Staffordshire County Council's Tory highways chief Mike Maryon branded the deal's collapse a 'fiasco' and called on the Government to push for service improvements.
He said: "We were promised more routes, more seats, more trains and cheaper fares and this must still be the priority for whoever wins the franchise.
"It plays a key role in connecting Staffordshire with the rest of the UK and it is hugely important, to both residents and businesses, that we have a high-quality service we can have confidence in.
"The priority is not who operates the route, but the quality of service provided to residents and the people visiting and investing in the county."
Sir Richard Branson, co-owner of Virgin Trains, said: "From the moment we found out that FirstGroup had been made the preferred bidder with a completely unrealistic bid, we questioned the way the offers had been assessed.
"I would like to thank our staff for their incredible work through unsettling times and to all our passengers who have been so supportive."
A spokesman for FirstGroup said: "We are extremely disappointed. We submitted a strong bid, in good faith and in strict accordance with the DfT's terms.
"Our bid would have delivered a better deal for West Coast passengers, the taxpayer and an appropriate return for shareholders."
Selwyn Brown, chairman of North Staffordshire passenger group Aces, said: "We are now in the dark about the future of Stoke station, the trains that run through it and the staff who work in it. All we can do is wait and see.
"We give public transport awards each year and on three occasions the staff at Stoke station have won awards for their service.
"Members tell us they are very efficient and very helpful.
"Obviously they are currently employed by Virgin, and one of our main concerns has been that we want the staff to be retained no matter who is running the franchise."
Joan Walley, Labour MP for Stoke-on-Trent North, said: "Government incompetence has left us with a shambles on a massive scale that threatens our local economy.

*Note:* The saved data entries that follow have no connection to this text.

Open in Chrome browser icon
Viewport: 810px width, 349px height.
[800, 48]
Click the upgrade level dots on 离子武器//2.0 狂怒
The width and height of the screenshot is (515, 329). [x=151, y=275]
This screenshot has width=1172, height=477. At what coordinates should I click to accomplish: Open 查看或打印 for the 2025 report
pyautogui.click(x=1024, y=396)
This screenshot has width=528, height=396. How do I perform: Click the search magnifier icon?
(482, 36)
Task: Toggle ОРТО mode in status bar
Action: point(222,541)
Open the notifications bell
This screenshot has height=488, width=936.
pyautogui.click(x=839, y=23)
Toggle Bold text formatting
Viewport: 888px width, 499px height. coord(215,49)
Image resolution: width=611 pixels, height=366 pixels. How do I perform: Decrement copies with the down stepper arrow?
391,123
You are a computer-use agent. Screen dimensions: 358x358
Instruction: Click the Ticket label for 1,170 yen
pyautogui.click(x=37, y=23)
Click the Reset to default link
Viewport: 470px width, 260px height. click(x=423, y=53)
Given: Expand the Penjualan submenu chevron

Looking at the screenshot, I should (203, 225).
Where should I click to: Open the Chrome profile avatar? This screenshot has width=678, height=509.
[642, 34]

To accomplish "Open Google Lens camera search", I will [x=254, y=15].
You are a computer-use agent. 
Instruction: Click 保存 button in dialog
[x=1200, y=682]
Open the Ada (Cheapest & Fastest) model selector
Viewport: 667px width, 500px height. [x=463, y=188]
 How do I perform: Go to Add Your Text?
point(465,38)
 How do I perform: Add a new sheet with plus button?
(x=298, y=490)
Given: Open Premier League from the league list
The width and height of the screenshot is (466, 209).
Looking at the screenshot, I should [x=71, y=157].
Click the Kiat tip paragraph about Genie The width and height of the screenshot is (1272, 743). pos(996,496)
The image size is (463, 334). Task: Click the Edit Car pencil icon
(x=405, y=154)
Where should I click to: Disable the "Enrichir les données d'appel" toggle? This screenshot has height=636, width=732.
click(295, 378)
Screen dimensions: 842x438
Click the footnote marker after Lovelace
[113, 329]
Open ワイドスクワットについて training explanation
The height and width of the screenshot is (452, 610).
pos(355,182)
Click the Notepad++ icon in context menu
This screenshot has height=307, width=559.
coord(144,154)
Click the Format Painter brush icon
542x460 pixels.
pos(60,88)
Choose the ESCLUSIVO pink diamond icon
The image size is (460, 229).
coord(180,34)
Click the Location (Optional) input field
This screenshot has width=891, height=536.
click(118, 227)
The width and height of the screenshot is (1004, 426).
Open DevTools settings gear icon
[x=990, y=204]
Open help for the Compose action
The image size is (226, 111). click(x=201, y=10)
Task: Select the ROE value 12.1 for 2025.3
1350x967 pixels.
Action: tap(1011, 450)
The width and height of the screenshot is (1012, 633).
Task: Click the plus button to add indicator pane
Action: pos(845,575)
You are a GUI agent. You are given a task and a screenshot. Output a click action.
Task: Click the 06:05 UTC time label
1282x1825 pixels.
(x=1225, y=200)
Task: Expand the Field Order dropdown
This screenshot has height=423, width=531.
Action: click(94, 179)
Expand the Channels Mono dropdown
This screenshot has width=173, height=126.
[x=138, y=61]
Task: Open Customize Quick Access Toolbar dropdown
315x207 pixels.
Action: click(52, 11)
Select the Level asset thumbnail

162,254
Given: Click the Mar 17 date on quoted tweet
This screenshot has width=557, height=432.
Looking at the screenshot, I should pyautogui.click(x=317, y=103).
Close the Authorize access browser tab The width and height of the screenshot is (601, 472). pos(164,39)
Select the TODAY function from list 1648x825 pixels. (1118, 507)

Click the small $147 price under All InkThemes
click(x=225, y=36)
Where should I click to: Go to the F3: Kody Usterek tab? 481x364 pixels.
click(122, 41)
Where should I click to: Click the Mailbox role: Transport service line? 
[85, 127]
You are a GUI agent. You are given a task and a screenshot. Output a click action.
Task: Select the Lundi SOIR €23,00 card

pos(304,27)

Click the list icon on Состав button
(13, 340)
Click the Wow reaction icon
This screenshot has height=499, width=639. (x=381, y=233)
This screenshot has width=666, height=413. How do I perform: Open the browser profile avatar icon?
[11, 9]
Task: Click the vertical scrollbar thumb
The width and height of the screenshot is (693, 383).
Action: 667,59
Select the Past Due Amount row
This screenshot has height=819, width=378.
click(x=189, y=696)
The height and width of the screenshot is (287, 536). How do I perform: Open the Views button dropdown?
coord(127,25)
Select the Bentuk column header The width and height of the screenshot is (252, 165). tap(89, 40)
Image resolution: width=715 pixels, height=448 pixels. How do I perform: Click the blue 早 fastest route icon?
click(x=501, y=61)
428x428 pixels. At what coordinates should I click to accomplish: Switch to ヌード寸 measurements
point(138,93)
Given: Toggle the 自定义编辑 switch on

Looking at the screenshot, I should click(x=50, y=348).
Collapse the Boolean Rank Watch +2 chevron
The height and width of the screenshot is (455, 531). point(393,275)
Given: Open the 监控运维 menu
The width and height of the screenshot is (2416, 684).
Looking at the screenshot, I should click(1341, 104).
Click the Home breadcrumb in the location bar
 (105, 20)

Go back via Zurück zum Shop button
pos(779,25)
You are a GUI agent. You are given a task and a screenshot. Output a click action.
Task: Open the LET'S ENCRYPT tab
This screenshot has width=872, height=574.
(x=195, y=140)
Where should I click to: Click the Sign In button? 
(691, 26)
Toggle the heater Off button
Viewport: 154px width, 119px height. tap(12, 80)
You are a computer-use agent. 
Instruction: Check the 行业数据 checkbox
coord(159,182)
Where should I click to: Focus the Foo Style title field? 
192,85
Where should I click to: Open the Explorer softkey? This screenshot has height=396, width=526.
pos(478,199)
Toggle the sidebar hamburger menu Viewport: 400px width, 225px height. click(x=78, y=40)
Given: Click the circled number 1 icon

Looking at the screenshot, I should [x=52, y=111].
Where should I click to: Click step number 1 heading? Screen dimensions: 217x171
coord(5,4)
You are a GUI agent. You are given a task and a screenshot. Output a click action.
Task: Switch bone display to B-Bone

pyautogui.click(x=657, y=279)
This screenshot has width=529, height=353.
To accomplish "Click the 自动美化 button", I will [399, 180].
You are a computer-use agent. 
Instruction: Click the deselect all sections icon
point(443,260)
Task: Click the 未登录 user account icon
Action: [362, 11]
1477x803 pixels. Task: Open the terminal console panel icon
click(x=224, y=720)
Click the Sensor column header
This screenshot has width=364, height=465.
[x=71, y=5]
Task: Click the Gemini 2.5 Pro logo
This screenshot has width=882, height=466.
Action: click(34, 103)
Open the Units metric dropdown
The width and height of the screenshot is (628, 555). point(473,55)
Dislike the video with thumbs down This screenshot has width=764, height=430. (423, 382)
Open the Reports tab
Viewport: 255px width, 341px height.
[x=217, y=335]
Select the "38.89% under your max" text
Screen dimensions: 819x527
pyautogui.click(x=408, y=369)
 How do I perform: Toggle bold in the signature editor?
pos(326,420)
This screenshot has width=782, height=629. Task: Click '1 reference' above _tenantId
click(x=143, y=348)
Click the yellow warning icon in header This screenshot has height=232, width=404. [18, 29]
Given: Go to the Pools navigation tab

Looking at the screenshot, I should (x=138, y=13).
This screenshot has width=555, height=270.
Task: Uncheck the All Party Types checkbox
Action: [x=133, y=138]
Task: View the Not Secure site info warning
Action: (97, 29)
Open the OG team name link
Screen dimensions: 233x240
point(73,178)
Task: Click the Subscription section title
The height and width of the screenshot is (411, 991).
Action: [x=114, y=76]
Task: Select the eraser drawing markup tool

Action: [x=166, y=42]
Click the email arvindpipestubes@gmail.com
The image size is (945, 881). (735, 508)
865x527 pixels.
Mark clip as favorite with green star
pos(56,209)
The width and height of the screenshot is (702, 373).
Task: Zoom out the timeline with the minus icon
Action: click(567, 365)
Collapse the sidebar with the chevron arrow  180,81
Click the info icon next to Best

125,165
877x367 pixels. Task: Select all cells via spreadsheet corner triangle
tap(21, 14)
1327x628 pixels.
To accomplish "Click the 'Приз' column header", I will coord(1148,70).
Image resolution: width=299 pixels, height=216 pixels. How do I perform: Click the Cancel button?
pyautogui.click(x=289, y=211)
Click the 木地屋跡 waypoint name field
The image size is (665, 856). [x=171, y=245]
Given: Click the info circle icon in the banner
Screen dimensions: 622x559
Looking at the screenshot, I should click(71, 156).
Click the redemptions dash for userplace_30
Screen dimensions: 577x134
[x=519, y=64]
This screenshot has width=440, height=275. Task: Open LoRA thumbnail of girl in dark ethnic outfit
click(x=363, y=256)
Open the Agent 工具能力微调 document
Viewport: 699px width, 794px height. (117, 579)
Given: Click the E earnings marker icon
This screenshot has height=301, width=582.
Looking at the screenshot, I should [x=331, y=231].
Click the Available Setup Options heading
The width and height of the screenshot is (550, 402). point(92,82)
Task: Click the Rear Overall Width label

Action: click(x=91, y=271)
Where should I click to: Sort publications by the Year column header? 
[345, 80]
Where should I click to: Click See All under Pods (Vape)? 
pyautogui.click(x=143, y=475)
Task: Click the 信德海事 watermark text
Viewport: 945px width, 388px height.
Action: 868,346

"There are huge questions but most pressing is making sure the trains run when the new bid was due to start."
Conservative Stafford MP Jeremy Lefroy added: "The decision is clearly the right one. The line is an essential artery for the nation's transport and vital for the people of Stafford and surrounding areas."
Figures from Network Rail show Virgin trains hit reliability and punctuality targets in 87.3 per cent of cases, while FirstGroup achieves between 90 per cent and 95.2 per cent.
But despite that, Virgin Trains beat all but one of FirstGroup's operators in Passenger Focus's latest customer satisfaction survey.
A total of 91 per cent of passengers said they were happy with the West Coast Mainline service compared with 79 per cent of First Capital Connect users and 82 per cent of First Great Western customers.
And 59 per cent of customers said they were happy with Virgin Trains value for money – compared to 32 per cent for FirstGroup.